We hit this exact wall last year. Spent months tuning our Spot setup — had maybe 40 instances cycling through various availability zones, sophisticated interruption handlers, the whole thing. Then finance asked us to model 3-year Reserved Instances across our baseline load, and it was ugly. We were paying premium for complexity that saved us maybe 15% on a fully-loaded basis.

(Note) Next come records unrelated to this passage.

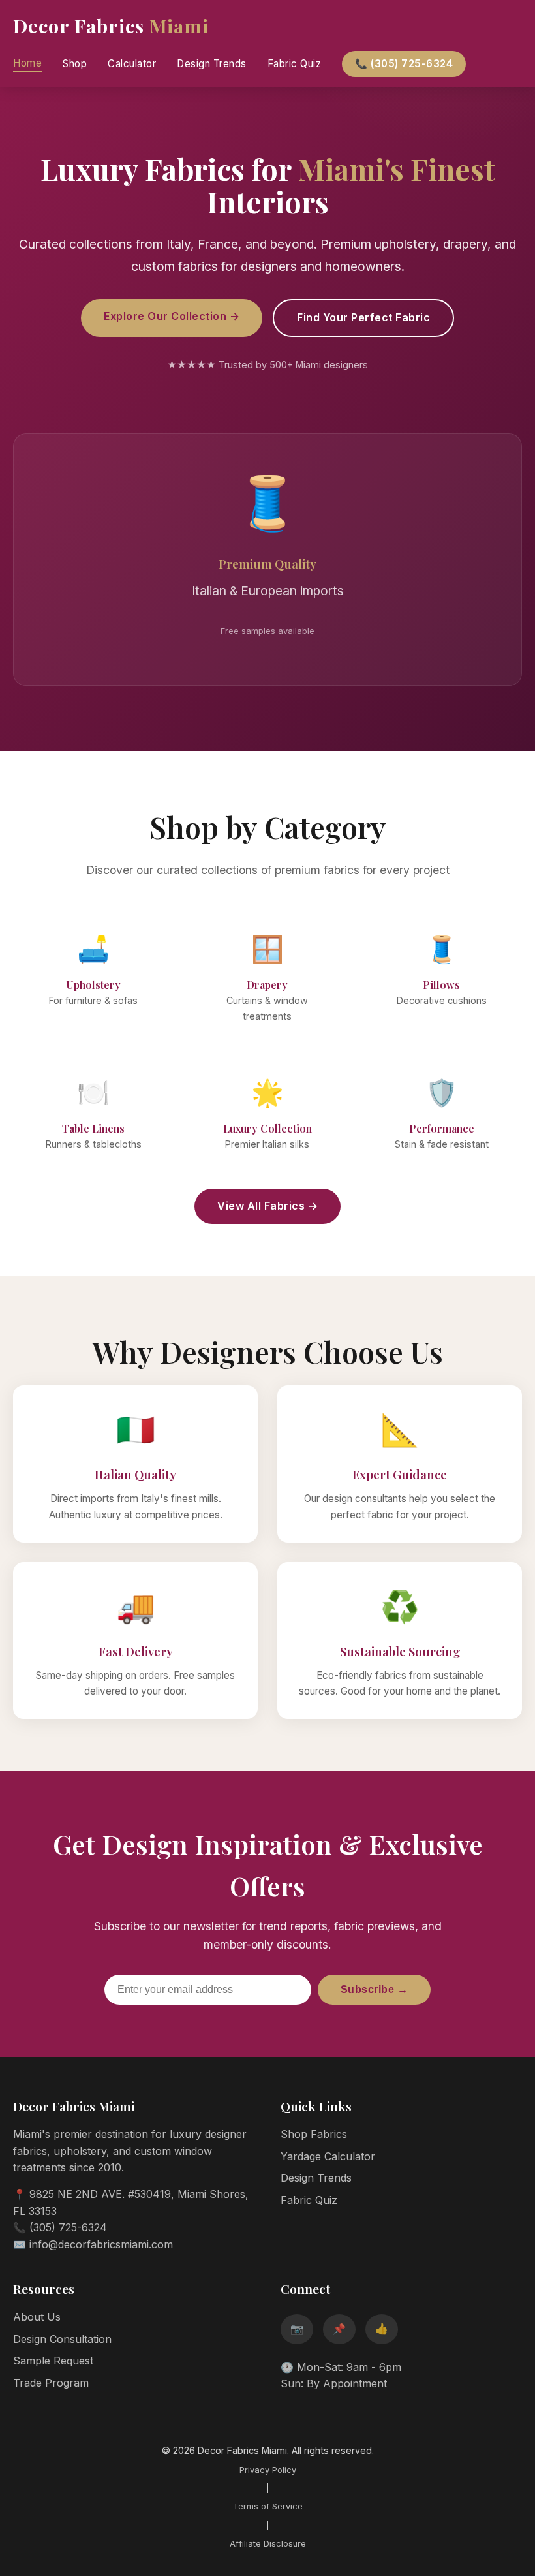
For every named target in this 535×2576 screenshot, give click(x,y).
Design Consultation (62, 2339)
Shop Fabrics (314, 2134)
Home (27, 63)
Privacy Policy (267, 2470)
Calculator (132, 63)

Here's what we actually did to kill it:

  • Pulled 6 months of billing data and broke it down by workload type. Turns out our "always on" batch jobs (the reliable stuff) were only 60% of the instances we thought they were. Used AWS Compute Optimizer for validation.
  • Split the architecture: Reserved Instances for baseline + on-demand for burst. Killed Spot entirely for that workload. Way less operational overhead.
  • Took the automation we built (CloudWatch → Lambda failover logic) and repurposed it for on-demand scale-up when we need headroom. Basically free at that point.
  • For the stuff that actually needed Spot (dev/test environments, truly bursty workloads), we kept it but stopped trying to optimize it to death. Just set up Savings Plans for smaller baseline and let Spot be Spot.
  • The real cost wasn't the compute discount — it was the engineering time spent babysitting interruptions and the operational complexity. We probably saved 200+ hours of engineering work per year by consolidating to Reserved + on-demand. That mattered way more than the 5% discount difference.

    What's your current baseline look like? That's where the real win is hiding.

    Mar 26

    What's your baseline utilization look like? We ditched Spot for Savings Plans at my last gig but only after we actually had stable 80%+ sustained load. If you're still bursty, that math breaks differently.